STEM Update #1: What’s an IPA? What’s a Golden Ticket?

Tuesday, March 14, 2023

Dear IIS Community,

 

Happy Pi Day! I’ve been serving as the Division Director for Information and Intelligent Systems for the past 8 and a half months. It’s been super interesting to be at NSF, learning about how the organization does its business and doing what I can to support all you fabulous researchers who are carrying out amazing work in artificial intelligence, human-computer interaction, data management and analytics, and the related topics that fall under the IIS umbrella.

 

With this message, I’m kicking off another (another!?) communication channel between NSF and the research community. I’m sure no one wants more email, but let me explain.
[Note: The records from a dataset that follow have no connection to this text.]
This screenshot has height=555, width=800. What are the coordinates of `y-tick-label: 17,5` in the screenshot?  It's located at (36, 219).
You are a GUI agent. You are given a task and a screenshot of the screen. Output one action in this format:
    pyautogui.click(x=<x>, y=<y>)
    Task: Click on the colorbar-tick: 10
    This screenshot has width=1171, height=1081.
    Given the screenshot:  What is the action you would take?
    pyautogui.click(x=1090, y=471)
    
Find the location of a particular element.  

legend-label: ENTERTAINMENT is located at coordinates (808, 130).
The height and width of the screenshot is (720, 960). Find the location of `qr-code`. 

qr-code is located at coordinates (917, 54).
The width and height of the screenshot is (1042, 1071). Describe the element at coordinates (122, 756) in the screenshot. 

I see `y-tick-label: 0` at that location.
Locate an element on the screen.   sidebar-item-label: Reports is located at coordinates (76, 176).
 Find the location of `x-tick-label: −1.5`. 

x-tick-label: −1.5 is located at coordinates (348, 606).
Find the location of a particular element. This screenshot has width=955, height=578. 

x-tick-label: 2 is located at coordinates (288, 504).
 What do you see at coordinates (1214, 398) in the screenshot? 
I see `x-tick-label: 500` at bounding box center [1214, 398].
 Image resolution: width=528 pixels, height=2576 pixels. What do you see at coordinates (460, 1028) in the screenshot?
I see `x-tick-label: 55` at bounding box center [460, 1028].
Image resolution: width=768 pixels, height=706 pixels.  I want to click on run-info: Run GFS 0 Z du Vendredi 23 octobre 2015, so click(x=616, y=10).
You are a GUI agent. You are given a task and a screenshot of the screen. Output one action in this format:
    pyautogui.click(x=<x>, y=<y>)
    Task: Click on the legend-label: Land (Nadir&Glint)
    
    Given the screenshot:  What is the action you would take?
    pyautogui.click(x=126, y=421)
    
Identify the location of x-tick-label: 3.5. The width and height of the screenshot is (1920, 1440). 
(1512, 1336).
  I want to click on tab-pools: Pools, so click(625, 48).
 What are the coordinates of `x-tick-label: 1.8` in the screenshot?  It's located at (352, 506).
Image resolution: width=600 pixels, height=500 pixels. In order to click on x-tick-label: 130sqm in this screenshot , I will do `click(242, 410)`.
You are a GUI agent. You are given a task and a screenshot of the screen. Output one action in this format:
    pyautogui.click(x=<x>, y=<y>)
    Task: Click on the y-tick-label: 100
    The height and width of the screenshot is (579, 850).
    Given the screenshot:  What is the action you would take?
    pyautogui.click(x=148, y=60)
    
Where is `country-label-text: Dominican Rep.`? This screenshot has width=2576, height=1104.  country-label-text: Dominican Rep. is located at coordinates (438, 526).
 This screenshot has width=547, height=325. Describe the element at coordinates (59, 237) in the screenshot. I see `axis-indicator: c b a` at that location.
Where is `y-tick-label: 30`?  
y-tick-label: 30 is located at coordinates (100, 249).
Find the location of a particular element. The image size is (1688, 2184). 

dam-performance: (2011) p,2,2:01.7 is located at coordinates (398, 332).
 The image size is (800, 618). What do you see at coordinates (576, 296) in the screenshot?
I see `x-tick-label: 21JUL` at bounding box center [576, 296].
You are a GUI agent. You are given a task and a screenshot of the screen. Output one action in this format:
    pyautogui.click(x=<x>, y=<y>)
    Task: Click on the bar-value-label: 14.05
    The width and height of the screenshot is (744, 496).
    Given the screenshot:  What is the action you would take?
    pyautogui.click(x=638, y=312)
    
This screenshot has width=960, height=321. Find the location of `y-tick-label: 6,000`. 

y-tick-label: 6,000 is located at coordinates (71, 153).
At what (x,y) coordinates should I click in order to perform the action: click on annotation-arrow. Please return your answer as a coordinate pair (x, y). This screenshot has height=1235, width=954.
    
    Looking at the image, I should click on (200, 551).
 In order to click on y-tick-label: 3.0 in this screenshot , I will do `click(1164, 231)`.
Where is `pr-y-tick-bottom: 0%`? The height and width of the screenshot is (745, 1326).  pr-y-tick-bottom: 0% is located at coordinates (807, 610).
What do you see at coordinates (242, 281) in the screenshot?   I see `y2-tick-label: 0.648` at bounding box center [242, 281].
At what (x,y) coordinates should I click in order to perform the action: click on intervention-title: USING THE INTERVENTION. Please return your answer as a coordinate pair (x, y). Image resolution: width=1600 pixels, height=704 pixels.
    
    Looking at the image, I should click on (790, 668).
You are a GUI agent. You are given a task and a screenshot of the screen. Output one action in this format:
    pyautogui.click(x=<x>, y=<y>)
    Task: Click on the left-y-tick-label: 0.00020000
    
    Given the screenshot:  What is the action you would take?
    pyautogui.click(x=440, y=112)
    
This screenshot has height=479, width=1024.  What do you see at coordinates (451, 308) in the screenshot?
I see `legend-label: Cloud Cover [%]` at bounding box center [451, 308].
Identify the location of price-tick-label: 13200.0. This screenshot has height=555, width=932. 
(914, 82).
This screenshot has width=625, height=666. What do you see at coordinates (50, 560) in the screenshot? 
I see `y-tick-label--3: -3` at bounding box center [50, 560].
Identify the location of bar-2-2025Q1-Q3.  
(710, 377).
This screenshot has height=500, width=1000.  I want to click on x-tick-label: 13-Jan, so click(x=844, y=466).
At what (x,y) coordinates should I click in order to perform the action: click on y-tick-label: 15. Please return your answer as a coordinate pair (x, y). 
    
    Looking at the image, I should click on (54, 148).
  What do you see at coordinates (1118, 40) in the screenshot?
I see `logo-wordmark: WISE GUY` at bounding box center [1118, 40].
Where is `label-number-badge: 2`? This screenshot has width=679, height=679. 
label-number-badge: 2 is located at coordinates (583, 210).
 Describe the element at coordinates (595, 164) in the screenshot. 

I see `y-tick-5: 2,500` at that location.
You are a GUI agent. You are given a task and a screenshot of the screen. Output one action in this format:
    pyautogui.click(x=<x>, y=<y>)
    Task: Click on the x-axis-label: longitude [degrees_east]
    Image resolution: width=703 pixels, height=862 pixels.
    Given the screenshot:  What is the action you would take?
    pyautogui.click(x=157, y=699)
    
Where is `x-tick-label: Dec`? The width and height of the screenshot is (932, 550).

At NSF, I’m considered an IPA. I thought that stood for “India Pale Ale”, but in this context it means “Intergovernmental Personnel Act”. It basically means I am here for a limited time (2 to 4 years) while “on loan” from my home institution (Brown University’s CS department). Roughly half of the scientific staff at NSF are IPAs, from Program Officers, through Division Directors like me, and on up. You may wonder, why does NSF mix regular employees (aka “Feds”) with external people (IPAs)? I think one of the main reasons is that IPAs can help bridge the distance between the government bureaucracy and the academic scholars whose mission it is to serve. To put it simply, I can help translate between NSF and you.

 

So, on the Second Tuesday Every Month (STEM!), I’ll send out a message like this with the goal of helping to convey something about NSF that might be useful to you. In exchange, I hope you feel empowered to send me questions/comments/concerns that I might be able to address on behalf of the research community. Since I’m still on the faculty mailing list at Brown, I have one source of information about what’s on people’s minds. For example, one of my colleagues there shared a link to a Nature article that said that NSF is considering changing the review process to allow for Golden Tickets, a kind of unilateral reviewer override that can be used to rescue proposals that are exciting but maybe strike some reviewers as too risky. Is this true? The article quotes Erwin Gianchandani, who used to be part of our CISE directorate, but now heads up the Directorate for Technology, Innovation and Partnerships (TIP). So, I asked him. He told me that the new Chips and Science Act explicitly directs him, in this role, to develop and test "diverse merit-review models and mechanisms". So, yes, it’s something that’s being looked at. But it’s not close to being used for CISE panels. There’s more developing and testing that’s going to happen, presumably in TIP first.

 

Maybe that’s helpful. But maybe there’s something else on your mind. Let me know! Until then, I’ll be on the lookout for information to share.